# Представленные записи:

# # # #

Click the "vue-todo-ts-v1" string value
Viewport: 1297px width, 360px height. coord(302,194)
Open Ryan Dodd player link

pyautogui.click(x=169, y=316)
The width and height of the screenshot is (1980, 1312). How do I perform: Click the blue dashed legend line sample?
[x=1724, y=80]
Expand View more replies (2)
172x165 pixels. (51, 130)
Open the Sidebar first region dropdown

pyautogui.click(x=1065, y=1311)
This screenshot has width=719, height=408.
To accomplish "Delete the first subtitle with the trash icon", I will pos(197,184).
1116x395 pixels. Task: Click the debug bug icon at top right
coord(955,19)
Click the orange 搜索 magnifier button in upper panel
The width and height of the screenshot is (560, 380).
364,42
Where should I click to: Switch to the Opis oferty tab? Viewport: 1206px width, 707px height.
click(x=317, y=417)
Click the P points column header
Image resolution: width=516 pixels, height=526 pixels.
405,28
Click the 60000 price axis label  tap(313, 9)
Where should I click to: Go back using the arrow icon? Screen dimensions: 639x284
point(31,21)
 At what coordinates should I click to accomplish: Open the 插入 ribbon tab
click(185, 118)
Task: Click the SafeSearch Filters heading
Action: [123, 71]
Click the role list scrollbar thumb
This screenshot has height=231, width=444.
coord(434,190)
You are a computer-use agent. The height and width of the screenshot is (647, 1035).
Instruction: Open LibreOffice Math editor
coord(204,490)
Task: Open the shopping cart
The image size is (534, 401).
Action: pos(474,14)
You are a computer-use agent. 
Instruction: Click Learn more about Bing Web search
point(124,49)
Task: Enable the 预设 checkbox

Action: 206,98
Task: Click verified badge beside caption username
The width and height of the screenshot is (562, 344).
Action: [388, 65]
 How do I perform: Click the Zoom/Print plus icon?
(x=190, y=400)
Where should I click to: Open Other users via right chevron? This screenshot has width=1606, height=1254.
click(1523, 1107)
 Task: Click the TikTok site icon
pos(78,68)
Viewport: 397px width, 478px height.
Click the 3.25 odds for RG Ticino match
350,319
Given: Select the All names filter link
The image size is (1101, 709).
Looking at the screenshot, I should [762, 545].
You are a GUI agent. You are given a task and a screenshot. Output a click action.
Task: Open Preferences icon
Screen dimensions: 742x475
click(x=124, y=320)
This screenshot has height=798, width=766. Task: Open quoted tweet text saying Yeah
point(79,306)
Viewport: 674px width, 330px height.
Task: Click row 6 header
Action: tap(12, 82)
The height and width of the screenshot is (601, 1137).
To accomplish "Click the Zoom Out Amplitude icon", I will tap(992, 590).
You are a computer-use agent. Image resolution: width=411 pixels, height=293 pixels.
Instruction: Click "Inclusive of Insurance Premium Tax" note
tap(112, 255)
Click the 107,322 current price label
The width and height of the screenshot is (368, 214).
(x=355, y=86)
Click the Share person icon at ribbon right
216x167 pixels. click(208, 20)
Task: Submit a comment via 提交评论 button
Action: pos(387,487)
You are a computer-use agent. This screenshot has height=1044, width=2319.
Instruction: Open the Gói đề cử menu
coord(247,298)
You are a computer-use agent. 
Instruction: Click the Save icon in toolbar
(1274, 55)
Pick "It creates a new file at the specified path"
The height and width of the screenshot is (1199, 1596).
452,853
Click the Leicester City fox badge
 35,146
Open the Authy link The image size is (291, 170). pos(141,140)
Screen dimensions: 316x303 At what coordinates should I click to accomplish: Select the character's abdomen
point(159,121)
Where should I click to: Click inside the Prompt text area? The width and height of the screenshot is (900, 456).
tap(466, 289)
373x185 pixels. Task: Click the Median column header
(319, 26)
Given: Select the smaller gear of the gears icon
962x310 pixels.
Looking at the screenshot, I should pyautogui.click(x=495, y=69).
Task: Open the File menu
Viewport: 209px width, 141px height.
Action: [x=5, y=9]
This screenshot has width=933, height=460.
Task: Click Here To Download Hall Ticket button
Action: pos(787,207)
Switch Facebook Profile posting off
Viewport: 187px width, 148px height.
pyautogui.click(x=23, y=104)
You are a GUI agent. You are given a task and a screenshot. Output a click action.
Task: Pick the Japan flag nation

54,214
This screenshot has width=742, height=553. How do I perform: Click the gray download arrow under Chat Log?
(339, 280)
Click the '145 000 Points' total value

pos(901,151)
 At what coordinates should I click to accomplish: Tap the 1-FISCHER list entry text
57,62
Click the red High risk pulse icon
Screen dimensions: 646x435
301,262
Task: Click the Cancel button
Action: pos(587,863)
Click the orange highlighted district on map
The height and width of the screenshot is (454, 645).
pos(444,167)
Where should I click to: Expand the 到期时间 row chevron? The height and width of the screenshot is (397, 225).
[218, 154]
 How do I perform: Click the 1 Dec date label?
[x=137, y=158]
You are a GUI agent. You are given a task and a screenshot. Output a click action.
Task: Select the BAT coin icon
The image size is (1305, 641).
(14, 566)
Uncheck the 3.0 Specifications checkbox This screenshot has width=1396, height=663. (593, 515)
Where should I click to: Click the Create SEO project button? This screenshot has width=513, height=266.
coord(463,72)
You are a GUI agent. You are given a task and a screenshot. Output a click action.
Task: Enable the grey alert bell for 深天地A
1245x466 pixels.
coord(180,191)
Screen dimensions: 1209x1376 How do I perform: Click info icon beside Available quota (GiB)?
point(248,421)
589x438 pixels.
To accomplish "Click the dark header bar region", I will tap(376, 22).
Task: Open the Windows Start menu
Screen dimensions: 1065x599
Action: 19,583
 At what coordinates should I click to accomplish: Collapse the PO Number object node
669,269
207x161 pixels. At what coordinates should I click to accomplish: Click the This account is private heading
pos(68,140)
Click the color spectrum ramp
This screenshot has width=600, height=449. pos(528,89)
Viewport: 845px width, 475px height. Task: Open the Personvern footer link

# # # #

# Постановка задачи:
Перепишите все приведённые выше записи строка за строкой, не внося никаких изменений.

# Ответ:
Click the "vue-todo-ts-v1" string value
Viewport: 1297px width, 360px height. coord(302,194)
Open Ryan Dodd player link

pyautogui.click(x=169, y=316)
The width and height of the screenshot is (1980, 1312). How do I perform: Click the blue dashed legend line sample?
[x=1724, y=80]
Expand View more replies (2)
172x165 pixels. (51, 130)
Open the Sidebar first region dropdown

pyautogui.click(x=1065, y=1311)
This screenshot has width=719, height=408.
To accomplish "Delete the first subtitle with the trash icon", I will pos(197,184).
1116x395 pixels. Task: Click the debug bug icon at top right
coord(955,19)
Click the orange 搜索 magnifier button in upper panel
The width and height of the screenshot is (560, 380).
364,42
Where should I click to: Switch to the Opis oferty tab? Viewport: 1206px width, 707px height.
click(x=317, y=417)
Click the P points column header
Image resolution: width=516 pixels, height=526 pixels.
405,28
Click the 60000 price axis label  tap(313, 9)
Where should I click to: Go back using the arrow icon? Screen dimensions: 639x284
point(31,21)
 At what coordinates should I click to accomplish: Open the 插入 ribbon tab
click(185, 118)
Task: Click the SafeSearch Filters heading
Action: [123, 71]
Click the role list scrollbar thumb
This screenshot has height=231, width=444.
coord(434,190)
You are a computer-use agent. The height and width of the screenshot is (647, 1035).
Instruction: Open LibreOffice Math editor
coord(204,490)
Task: Open the shopping cart
The image size is (534, 401).
Action: pos(474,14)
You are a computer-use agent. 
Instruction: Click Learn more about Bing Web search
point(124,49)
Task: Enable the 预设 checkbox

Action: 206,98
Task: Click verified badge beside caption username
The width and height of the screenshot is (562, 344).
Action: [388, 65]
 How do I perform: Click the Zoom/Print plus icon?
(x=190, y=400)
Where should I click to: Open Other users via right chevron? This screenshot has width=1606, height=1254.
click(1523, 1107)
 Task: Click the TikTok site icon
pos(78,68)
Viewport: 397px width, 478px height.
Click the 3.25 odds for RG Ticino match
350,319
Given: Select the All names filter link
The image size is (1101, 709).
Looking at the screenshot, I should [762, 545].
You are a GUI agent. You are given a task and a screenshot. Output a click action.
Task: Open Preferences icon
Screen dimensions: 742x475
click(x=124, y=320)
This screenshot has height=798, width=766. Task: Open quoted tweet text saying Yeah
point(79,306)
Viewport: 674px width, 330px height.
Task: Click row 6 header
Action: tap(12, 82)
The height and width of the screenshot is (601, 1137).
To accomplish "Click the Zoom Out Amplitude icon", I will tap(992, 590).
You are a computer-use agent. Image resolution: width=411 pixels, height=293 pixels.
Instruction: Click "Inclusive of Insurance Premium Tax" note
tap(112, 255)
Click the 107,322 current price label
The width and height of the screenshot is (368, 214).
(x=355, y=86)
Click the Share person icon at ribbon right
216x167 pixels. click(208, 20)
Task: Submit a comment via 提交评论 button
Action: pos(387,487)
You are a computer-use agent. This screenshot has height=1044, width=2319.
Instruction: Open the Gói đề cử menu
coord(247,298)
You are a computer-use agent. 
Instruction: Click the Save icon in toolbar
(1274, 55)
Pick "It creates a new file at the specified path"
The height and width of the screenshot is (1199, 1596).
452,853
Click the Leicester City fox badge
 35,146
Open the Authy link The image size is (291, 170). pos(141,140)
Screen dimensions: 316x303 At what coordinates should I click to accomplish: Select the character's abdomen
point(159,121)
Where should I click to: Click inside the Prompt text area? The width and height of the screenshot is (900, 456).
tap(466, 289)
373x185 pixels. Task: Click the Median column header
(319, 26)
Given: Select the smaller gear of the gears icon
962x310 pixels.
Looking at the screenshot, I should pyautogui.click(x=495, y=69).
Task: Open the File menu
Viewport: 209px width, 141px height.
Action: [x=5, y=9]
This screenshot has width=933, height=460.
Task: Click Here To Download Hall Ticket button
Action: pos(787,207)
Switch Facebook Profile posting off
Viewport: 187px width, 148px height.
pyautogui.click(x=23, y=104)
You are a GUI agent. You are given a task and a screenshot. Output a click action.
Task: Pick the Japan flag nation

54,214
This screenshot has width=742, height=553. How do I perform: Click the gray download arrow under Chat Log?
(339, 280)
Click the '145 000 Points' total value

pos(901,151)
 At what coordinates should I click to accomplish: Tap the 1-FISCHER list entry text
57,62
Click the red High risk pulse icon
Screen dimensions: 646x435
301,262
Task: Click the Cancel button
Action: pos(587,863)
Click the orange highlighted district on map
The height and width of the screenshot is (454, 645).
pos(444,167)
Where should I click to: Expand the 到期时间 row chevron? The height and width of the screenshot is (397, 225).
[218, 154]
 How do I perform: Click the 1 Dec date label?
[x=137, y=158]
You are a GUI agent. You are given a task and a screenshot. Output a click action.
Task: Select the BAT coin icon
The image size is (1305, 641).
(14, 566)
Uncheck the 3.0 Specifications checkbox This screenshot has width=1396, height=663. (593, 515)
Where should I click to: Click the Create SEO project button? This screenshot has width=513, height=266.
coord(463,72)
You are a GUI agent. You are given a task and a screenshot. Output a click action.
Task: Enable the grey alert bell for 深天地A
1245x466 pixels.
coord(180,191)
Screen dimensions: 1209x1376 How do I perform: Click info icon beside Available quota (GiB)?
point(248,421)
589x438 pixels.
To accomplish "Click the dark header bar region", I will tap(376, 22).
Task: Open the Windows Start menu
Screen dimensions: 1065x599
Action: 19,583
 At what coordinates should I click to accomplish: Collapse the PO Number object node
669,269
207x161 pixels. At what coordinates should I click to accomplish: Click the This account is private heading
pos(68,140)
Click the color spectrum ramp
This screenshot has width=600, height=449. pos(528,89)
Viewport: 845px width, 475px height. Task: Open the Personvern footer link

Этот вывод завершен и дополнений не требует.